DATA RECORDS Start Marker
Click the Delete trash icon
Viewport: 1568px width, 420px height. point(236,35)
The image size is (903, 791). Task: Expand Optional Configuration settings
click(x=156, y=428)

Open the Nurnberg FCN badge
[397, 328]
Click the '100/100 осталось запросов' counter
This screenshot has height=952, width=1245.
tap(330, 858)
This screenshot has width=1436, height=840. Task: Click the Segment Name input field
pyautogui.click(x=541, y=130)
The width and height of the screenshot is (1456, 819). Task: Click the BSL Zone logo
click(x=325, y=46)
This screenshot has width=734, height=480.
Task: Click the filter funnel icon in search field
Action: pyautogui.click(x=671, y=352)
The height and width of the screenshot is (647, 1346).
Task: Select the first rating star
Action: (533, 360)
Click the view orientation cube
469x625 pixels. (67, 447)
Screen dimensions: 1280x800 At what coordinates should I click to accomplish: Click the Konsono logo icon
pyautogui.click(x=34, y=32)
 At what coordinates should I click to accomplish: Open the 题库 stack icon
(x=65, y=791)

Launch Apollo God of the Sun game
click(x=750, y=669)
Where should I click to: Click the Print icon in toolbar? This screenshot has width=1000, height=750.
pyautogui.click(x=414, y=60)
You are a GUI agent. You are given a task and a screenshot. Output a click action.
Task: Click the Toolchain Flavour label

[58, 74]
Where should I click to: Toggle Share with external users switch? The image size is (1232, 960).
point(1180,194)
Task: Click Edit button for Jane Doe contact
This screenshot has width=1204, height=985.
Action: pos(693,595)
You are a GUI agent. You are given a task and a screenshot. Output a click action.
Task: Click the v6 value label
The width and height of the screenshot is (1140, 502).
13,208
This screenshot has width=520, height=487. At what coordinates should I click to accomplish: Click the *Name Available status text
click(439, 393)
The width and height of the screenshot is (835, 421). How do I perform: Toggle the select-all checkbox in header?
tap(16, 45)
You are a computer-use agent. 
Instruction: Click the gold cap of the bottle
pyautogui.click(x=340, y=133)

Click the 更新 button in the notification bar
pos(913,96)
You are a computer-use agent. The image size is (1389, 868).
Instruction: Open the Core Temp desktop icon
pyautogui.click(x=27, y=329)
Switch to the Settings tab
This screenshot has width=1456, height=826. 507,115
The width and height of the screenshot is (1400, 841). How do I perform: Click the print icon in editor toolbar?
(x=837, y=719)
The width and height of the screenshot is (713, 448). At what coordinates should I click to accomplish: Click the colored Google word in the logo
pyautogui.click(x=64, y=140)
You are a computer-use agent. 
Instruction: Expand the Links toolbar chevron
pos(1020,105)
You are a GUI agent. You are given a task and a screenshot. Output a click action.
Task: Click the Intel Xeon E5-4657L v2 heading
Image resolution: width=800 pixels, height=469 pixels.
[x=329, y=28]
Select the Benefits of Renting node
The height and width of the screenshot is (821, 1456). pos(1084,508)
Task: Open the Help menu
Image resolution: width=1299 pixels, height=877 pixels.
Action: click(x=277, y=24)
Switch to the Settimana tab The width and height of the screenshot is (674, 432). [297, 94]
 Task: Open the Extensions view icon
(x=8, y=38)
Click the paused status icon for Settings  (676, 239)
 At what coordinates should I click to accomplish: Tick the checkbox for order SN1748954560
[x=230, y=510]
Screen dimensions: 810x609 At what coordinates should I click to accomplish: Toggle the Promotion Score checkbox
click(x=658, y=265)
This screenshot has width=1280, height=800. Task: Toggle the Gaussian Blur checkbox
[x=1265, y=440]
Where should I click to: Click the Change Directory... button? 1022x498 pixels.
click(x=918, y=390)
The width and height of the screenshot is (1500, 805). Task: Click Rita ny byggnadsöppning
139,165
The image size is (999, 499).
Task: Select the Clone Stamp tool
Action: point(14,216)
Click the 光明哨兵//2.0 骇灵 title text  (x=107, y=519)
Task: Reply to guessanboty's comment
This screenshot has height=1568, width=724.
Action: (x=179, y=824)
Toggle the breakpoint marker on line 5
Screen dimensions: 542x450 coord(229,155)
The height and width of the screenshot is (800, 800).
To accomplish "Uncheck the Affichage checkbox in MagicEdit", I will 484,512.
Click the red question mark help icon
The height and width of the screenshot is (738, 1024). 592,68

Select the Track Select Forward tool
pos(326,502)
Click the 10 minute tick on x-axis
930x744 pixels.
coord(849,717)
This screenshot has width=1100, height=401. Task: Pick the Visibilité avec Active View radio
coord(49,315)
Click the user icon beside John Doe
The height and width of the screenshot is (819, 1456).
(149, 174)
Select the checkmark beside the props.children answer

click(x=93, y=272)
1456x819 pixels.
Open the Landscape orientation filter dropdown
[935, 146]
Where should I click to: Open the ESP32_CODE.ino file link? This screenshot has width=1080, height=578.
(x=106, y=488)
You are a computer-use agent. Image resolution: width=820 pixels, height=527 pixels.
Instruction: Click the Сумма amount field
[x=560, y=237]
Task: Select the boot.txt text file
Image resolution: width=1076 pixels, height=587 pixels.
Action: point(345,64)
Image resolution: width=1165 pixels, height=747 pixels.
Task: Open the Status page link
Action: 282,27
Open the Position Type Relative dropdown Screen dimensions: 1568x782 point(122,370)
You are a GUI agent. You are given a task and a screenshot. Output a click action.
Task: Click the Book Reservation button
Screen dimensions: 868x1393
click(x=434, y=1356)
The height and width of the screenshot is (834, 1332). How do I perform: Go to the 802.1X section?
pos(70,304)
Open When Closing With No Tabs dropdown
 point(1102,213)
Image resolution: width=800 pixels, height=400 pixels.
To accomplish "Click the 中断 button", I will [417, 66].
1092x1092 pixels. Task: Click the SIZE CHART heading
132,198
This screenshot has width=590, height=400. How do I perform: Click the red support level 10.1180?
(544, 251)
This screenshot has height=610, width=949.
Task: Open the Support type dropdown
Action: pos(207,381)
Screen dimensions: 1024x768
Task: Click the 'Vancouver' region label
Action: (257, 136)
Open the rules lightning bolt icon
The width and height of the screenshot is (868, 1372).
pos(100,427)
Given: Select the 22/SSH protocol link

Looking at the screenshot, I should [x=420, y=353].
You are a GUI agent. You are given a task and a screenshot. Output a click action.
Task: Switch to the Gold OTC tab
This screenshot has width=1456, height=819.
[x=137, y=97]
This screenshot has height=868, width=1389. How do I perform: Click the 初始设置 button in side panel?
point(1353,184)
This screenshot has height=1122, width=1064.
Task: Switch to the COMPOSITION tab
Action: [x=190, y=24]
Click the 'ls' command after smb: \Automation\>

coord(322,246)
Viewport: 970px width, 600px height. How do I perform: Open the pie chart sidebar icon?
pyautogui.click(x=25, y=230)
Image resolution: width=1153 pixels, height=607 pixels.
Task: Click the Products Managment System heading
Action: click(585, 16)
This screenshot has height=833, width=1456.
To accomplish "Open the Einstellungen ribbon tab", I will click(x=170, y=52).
DATA RECORDS End Marker
Your task is to transcribe, with no changes, only the lines of the listing above that lie between the line holding "Task: Open the Extensions view icon" and the line holding "Task: Select the boot.txt text file", inclusive.

WRITTEN RESPONSE:
 Task: Open the Extensions view icon
(x=8, y=38)
Click the paused status icon for Settings  (676, 239)
 At what coordinates should I click to accomplish: Tick the checkbox for order SN1748954560
[x=230, y=510]
Screen dimensions: 810x609 At what coordinates should I click to accomplish: Toggle the Promotion Score checkbox
click(x=658, y=265)
This screenshot has width=1280, height=800. Task: Toggle the Gaussian Blur checkbox
[x=1265, y=440]
Where should I click to: Click the Change Directory... button? 1022x498 pixels.
click(x=918, y=390)
The width and height of the screenshot is (1500, 805). Task: Click Rita ny byggnadsöppning
139,165
The image size is (999, 499).
Task: Select the Clone Stamp tool
Action: point(14,216)
Click the 光明哨兵//2.0 骇灵 title text  (x=107, y=519)
Task: Reply to guessanboty's comment
This screenshot has height=1568, width=724.
Action: (x=179, y=824)
Toggle the breakpoint marker on line 5
Screen dimensions: 542x450 coord(229,155)
The height and width of the screenshot is (800, 800).
To accomplish "Uncheck the Affichage checkbox in MagicEdit", I will 484,512.
Click the red question mark help icon
The height and width of the screenshot is (738, 1024). 592,68

Select the Track Select Forward tool
pos(326,502)
Click the 10 minute tick on x-axis
930x744 pixels.
coord(849,717)
This screenshot has width=1100, height=401. Task: Pick the Visibilité avec Active View radio
coord(49,315)
Click the user icon beside John Doe
The height and width of the screenshot is (819, 1456).
(149, 174)
Select the checkmark beside the props.children answer

click(x=93, y=272)
1456x819 pixels.
Open the Landscape orientation filter dropdown
[935, 146]
Where should I click to: Open the ESP32_CODE.ino file link? This screenshot has width=1080, height=578.
(x=106, y=488)
You are a computer-use agent. Image resolution: width=820 pixels, height=527 pixels.
Instruction: Click the Сумма amount field
[x=560, y=237]
Task: Select the boot.txt text file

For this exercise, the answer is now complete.